Hoje, girei a chave na fechadura com uma intenção diferente. Não foi apenas para entrar, mas para trancar o mundo lá fora. Deixei a pressa no capacho, junto com os sapatos empoeirados e a lista interminável de pendências que teimam em dizer que não sou o suficiente.
O mundo, com sua gritaria constante, pode esperar.
Aqui dentro, o tempo obedece a outra lógica: Ele desacelera ao encontrar o sorriso de quem amo, e é nesse espelho familiar que a vida, finalmente, reaprende a respirar sem ofegar.
Preparei um café. Não aquele engolido em pé entre uma reunião e outra, mas aquele que perfuma a casa inteira, subindo em espirais de fumaça que dançam com a luz da tarde. Deitei na rede e deixei que o corpo pesasse, confiando que as cordas segurariam não só o meu peso, mas também o meu cansaço. O vento lá fora cantarolava, balançando as folhas e trazendo aquele frescor de quem anuncia que o dia cumpriu seu papel.
No balanço suave, senti o relógio desistir de correr.
Percebi que viver também é a coragem de descansar. É desatar os nós dos ombros e se aconchegar na simplicidade de dividir histórias — aquelas triviais, que não mudam o mundo, mas que salvam o nosso dia. Entre a voz da família e o silêncio confortável do amor, encontrei a paz que nenhuma conquista profissional jamais me deu.
O trabalho é parte da estrada, eu sei: Ele sustenta o teto, mas não sustenta a alma. O que devolve a cor às minhas bochechas é o abraço que me cerca, aquele aperto que reinicia o sistema e me lembra quem eu sou quando não estou sendo produtiva.
Mais tarde, um violão dedilhou notas que pareciam flutuar pela sala.
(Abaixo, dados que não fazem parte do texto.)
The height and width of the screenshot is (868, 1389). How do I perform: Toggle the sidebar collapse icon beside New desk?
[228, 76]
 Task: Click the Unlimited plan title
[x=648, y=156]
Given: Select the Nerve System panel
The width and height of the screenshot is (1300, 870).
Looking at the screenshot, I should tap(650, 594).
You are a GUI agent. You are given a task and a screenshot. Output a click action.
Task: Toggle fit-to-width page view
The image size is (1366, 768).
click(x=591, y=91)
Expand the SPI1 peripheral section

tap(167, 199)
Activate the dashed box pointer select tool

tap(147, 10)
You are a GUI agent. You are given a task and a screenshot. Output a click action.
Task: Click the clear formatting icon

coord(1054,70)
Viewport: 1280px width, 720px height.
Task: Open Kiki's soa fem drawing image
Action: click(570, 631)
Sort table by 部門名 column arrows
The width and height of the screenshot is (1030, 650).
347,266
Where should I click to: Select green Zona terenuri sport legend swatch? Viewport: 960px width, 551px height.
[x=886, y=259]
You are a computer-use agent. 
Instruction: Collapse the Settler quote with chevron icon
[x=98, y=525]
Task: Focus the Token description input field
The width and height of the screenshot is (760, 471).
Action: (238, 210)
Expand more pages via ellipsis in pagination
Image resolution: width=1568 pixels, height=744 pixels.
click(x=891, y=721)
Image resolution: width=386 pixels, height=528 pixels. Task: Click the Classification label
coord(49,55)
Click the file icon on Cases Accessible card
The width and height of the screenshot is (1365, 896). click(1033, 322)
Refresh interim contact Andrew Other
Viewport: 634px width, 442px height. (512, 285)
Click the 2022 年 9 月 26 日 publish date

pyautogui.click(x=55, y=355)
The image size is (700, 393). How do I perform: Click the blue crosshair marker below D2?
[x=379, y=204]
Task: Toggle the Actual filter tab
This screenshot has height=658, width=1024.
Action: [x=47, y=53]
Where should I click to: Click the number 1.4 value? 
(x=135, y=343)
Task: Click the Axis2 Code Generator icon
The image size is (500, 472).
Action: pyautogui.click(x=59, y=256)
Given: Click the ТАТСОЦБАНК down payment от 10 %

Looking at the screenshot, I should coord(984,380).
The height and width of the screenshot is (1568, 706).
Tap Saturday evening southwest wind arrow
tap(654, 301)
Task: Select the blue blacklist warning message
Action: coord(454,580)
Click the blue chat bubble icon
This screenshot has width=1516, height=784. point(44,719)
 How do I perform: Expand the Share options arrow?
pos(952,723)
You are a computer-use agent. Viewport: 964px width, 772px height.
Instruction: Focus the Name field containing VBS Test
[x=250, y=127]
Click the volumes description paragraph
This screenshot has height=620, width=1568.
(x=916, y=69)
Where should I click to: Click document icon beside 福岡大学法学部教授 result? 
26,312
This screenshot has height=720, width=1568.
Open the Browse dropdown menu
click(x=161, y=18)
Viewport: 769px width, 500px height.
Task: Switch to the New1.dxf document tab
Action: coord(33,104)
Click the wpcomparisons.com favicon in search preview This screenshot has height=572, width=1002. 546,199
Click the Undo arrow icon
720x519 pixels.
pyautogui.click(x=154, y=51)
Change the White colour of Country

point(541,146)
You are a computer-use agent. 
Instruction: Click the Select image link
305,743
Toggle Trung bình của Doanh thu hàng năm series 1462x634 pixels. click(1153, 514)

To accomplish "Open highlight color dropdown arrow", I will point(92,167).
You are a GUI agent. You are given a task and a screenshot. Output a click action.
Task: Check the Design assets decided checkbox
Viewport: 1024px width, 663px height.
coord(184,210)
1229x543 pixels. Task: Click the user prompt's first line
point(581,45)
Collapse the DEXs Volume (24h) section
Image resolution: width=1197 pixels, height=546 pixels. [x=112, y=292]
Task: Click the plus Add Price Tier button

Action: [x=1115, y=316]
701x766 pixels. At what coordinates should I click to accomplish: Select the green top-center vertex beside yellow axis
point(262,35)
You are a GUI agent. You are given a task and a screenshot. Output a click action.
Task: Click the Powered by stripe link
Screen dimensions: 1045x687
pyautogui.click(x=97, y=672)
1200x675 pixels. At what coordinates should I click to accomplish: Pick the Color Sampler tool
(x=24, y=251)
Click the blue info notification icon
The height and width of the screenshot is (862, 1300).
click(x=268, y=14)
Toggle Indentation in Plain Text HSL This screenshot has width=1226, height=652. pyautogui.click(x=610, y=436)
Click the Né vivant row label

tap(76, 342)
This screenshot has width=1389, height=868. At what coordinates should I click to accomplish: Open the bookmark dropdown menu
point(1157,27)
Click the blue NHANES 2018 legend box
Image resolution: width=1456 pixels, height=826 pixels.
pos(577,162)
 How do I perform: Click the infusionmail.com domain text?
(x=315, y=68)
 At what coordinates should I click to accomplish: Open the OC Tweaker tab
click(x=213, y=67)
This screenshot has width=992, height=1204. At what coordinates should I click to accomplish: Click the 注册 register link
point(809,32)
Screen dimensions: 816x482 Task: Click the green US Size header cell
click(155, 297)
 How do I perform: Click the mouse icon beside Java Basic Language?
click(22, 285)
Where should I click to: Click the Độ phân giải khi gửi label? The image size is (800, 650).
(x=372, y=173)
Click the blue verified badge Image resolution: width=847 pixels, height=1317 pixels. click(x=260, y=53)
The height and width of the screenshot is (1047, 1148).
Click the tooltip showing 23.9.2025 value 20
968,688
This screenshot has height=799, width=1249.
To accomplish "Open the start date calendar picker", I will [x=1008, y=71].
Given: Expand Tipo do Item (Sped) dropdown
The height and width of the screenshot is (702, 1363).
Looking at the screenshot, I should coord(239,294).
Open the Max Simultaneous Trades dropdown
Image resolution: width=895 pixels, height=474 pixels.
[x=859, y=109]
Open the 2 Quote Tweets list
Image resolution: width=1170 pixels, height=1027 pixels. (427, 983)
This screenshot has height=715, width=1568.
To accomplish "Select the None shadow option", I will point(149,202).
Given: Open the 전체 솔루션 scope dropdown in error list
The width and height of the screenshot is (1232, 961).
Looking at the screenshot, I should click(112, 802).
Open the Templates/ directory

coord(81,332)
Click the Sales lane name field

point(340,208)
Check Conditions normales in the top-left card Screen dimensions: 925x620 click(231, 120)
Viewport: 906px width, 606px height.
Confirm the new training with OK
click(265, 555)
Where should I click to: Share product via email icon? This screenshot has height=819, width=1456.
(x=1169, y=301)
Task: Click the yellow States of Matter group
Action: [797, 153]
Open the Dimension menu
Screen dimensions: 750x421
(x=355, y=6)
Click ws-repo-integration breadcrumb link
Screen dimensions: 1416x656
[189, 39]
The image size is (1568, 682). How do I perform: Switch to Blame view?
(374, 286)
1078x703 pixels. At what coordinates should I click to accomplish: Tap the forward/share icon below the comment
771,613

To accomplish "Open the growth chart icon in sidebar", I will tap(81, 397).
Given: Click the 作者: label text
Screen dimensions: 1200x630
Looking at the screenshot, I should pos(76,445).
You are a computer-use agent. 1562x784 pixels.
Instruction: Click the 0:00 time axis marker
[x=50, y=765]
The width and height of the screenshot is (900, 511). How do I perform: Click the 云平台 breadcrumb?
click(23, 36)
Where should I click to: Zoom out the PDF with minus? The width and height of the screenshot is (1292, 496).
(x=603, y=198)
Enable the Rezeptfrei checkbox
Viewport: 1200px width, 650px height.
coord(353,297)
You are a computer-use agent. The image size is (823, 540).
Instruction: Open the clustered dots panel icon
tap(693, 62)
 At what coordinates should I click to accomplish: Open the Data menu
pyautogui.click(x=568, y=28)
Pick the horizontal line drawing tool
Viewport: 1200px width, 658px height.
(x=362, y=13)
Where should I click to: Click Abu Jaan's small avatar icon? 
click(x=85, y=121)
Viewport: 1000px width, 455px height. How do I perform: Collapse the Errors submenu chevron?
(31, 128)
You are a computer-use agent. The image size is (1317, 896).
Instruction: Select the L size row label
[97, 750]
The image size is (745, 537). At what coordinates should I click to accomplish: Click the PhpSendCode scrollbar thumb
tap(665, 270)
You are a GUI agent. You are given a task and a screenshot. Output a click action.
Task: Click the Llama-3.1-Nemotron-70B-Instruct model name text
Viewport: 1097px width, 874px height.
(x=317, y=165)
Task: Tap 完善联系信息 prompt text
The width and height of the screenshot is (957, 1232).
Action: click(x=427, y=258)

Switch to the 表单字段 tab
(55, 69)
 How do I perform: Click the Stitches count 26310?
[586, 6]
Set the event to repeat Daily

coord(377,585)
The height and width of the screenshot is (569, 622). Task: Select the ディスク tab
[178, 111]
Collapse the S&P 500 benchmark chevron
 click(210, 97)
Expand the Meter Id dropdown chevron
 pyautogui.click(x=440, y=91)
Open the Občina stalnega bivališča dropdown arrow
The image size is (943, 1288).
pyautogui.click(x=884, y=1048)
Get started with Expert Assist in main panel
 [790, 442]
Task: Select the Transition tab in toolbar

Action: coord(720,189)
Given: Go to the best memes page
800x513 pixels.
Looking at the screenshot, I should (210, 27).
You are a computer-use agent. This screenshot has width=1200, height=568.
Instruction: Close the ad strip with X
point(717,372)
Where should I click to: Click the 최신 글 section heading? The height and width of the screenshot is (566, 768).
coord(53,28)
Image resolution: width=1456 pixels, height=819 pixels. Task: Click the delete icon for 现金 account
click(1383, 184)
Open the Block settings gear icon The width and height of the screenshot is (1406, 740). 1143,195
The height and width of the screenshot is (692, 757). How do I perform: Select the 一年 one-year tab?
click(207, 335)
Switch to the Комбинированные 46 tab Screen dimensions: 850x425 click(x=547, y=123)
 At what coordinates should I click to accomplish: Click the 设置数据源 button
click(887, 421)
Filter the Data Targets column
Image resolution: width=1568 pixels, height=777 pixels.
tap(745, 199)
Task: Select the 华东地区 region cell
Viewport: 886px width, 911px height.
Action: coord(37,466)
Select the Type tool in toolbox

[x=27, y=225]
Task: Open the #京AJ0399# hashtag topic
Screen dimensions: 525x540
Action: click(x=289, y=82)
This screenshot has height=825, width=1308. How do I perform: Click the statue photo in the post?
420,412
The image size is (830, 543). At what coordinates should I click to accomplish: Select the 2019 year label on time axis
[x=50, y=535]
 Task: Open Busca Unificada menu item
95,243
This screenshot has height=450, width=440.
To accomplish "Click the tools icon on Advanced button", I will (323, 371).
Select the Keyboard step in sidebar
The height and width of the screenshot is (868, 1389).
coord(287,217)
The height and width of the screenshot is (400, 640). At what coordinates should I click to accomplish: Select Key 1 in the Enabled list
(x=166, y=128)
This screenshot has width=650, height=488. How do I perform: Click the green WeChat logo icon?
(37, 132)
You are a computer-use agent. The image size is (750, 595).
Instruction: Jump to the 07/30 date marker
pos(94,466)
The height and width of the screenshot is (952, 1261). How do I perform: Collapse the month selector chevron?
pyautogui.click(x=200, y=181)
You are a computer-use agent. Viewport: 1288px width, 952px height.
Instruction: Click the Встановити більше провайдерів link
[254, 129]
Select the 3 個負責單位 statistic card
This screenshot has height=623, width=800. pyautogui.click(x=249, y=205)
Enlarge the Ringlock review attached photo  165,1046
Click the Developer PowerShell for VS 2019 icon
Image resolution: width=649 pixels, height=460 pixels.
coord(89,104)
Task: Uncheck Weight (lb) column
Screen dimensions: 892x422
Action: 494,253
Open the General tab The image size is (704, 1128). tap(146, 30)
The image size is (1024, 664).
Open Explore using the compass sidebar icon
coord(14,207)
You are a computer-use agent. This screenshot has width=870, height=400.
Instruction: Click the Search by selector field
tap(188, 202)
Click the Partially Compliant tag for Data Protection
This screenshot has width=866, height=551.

Fizemos um brinde ao luar que espiava pela janela, cúmplice da nossa quietude.
É um segredo tão simples, mas que passamos a vida esquecendo: quem sabe amar, sabe parar.
Se às vezes o freio é preciso, não é por fraqueza, mas sim por estratégia de sobrevivência.
Paro para não secar.
Paro para poder florescer.
E na calma deste dia que se recolhe, descubro a verdade mais bonita de todas: a vida não é sobre o tempo que perdemos, é sobre o tempo que nos permitimos viver.